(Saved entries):
● ● ● ● ● ● ●
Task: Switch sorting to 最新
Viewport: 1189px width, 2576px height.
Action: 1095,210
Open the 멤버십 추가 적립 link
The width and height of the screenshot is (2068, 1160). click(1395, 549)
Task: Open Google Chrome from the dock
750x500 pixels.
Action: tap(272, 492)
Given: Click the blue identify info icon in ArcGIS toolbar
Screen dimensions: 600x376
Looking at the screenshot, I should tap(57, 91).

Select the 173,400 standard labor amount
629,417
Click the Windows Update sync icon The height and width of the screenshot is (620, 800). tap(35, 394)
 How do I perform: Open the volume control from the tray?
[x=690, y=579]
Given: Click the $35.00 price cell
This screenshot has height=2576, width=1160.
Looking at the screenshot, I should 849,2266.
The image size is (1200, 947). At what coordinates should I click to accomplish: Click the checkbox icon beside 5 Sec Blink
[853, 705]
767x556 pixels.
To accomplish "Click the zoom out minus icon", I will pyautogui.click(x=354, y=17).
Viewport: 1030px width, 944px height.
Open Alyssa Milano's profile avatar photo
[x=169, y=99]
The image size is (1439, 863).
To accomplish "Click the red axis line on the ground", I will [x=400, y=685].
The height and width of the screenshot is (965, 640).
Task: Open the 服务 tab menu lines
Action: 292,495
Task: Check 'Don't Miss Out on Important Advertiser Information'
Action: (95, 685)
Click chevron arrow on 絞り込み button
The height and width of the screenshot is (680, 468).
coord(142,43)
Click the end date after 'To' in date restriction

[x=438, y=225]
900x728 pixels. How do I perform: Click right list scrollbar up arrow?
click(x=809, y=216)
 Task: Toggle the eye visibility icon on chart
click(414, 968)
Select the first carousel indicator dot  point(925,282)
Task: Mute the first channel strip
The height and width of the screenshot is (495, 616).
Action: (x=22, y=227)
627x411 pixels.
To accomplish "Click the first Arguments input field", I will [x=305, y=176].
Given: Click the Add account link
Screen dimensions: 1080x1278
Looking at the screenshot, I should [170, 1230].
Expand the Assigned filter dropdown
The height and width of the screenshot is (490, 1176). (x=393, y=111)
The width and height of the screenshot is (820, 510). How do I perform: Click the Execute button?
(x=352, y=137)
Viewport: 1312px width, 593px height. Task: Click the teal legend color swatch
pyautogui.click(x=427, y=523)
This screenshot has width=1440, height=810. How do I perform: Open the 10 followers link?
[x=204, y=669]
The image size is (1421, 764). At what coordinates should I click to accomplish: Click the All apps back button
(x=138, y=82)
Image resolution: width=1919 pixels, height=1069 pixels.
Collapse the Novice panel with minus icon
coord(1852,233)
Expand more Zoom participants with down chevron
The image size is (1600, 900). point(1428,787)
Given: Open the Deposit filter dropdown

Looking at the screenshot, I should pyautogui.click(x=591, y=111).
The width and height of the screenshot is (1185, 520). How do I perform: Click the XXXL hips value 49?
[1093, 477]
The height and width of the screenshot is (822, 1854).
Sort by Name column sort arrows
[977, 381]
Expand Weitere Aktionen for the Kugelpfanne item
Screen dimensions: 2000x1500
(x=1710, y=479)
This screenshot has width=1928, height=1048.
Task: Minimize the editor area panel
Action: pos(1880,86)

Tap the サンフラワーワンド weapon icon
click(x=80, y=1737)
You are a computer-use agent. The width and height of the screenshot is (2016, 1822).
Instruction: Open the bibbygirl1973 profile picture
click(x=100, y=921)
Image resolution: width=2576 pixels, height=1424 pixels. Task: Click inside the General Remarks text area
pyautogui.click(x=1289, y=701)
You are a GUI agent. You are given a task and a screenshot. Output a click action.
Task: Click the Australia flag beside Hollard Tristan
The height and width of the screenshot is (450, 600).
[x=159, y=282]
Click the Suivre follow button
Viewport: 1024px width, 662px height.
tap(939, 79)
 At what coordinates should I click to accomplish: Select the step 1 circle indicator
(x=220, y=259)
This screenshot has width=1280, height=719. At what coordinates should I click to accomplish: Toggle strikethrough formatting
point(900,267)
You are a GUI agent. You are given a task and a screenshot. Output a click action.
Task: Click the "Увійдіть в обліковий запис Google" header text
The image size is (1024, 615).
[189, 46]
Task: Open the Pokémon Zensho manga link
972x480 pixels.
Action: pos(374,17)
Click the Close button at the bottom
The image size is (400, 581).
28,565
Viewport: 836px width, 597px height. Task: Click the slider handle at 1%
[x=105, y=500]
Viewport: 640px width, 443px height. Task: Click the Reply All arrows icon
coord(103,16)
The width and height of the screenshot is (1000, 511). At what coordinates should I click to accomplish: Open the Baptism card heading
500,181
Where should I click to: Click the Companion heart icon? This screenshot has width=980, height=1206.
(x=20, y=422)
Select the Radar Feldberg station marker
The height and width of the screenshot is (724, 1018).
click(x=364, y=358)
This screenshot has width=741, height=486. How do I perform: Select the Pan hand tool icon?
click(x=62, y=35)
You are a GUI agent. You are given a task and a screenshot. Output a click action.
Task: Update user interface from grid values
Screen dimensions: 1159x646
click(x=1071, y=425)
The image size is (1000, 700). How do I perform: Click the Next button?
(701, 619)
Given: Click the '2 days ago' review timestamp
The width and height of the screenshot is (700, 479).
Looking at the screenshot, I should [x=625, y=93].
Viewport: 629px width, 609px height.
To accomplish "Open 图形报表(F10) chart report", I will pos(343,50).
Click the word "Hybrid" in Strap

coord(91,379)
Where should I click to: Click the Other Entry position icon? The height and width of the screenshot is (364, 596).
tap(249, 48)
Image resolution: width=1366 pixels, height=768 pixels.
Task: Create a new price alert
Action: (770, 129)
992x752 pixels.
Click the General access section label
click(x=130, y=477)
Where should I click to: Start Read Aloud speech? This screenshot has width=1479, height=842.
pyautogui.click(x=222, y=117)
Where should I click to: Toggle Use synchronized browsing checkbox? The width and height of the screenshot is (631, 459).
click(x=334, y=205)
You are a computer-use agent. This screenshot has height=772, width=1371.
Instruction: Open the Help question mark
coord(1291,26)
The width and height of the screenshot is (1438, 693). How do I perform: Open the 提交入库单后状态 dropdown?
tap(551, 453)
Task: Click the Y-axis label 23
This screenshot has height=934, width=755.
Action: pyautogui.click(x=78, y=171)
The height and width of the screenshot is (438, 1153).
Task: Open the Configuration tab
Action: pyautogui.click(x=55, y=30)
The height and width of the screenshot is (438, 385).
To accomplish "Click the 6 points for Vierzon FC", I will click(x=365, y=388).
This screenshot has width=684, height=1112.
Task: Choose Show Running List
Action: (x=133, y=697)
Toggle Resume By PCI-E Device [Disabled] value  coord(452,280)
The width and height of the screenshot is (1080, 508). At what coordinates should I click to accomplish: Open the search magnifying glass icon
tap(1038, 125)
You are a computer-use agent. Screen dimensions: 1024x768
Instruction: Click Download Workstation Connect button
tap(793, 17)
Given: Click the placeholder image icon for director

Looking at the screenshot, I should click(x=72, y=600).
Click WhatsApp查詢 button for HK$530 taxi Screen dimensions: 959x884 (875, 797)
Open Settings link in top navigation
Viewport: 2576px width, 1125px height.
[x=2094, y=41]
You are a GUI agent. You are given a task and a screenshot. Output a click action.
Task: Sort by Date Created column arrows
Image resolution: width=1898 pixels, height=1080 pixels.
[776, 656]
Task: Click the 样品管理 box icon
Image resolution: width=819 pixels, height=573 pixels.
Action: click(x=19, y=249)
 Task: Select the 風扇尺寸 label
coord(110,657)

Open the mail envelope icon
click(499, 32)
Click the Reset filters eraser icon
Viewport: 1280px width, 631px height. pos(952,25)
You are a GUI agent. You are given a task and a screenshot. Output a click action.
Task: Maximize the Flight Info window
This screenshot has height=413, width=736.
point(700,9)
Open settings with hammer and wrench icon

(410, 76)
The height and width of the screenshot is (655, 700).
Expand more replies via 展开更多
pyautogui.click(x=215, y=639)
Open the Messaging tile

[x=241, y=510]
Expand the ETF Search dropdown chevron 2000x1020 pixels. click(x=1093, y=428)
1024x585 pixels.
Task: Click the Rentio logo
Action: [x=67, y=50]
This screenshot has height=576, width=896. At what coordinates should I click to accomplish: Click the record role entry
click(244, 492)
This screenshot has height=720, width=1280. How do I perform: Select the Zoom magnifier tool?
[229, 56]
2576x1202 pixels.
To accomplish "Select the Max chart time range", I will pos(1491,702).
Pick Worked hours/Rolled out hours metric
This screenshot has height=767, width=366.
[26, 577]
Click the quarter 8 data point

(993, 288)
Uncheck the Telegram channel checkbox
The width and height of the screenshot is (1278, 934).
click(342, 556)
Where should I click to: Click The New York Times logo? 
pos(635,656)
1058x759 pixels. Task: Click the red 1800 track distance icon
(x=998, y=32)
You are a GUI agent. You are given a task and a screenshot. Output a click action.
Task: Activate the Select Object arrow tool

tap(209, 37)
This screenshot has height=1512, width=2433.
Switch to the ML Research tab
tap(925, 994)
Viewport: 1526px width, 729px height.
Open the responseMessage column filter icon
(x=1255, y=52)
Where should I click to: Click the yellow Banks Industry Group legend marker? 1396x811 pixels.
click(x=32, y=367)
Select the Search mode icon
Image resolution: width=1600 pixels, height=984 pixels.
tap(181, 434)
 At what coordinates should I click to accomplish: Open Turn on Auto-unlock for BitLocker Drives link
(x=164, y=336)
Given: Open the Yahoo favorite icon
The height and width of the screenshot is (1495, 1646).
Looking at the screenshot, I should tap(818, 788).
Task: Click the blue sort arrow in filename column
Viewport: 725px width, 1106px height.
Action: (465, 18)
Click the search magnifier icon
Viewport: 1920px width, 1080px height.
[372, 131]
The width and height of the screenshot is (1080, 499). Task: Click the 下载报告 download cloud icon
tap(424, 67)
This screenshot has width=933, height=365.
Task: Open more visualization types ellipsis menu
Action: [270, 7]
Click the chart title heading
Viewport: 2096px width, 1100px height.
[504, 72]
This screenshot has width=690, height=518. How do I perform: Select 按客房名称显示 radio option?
● ● ● ● ● ● ●
(Directions): Your task is to retype the entries verbatim, starting with the line that holds "900x728 pixels. How" and stopping after the line that holds "627x411 pixels.".

(Task response):
900x728 pixels. How do I perform: Click right list scrollbar up arrow?
click(x=809, y=216)
 Task: Toggle the eye visibility icon on chart
click(414, 968)
Select the first carousel indicator dot  point(925,282)
Task: Mute the first channel strip
The height and width of the screenshot is (495, 616).
Action: (x=22, y=227)
627x411 pixels.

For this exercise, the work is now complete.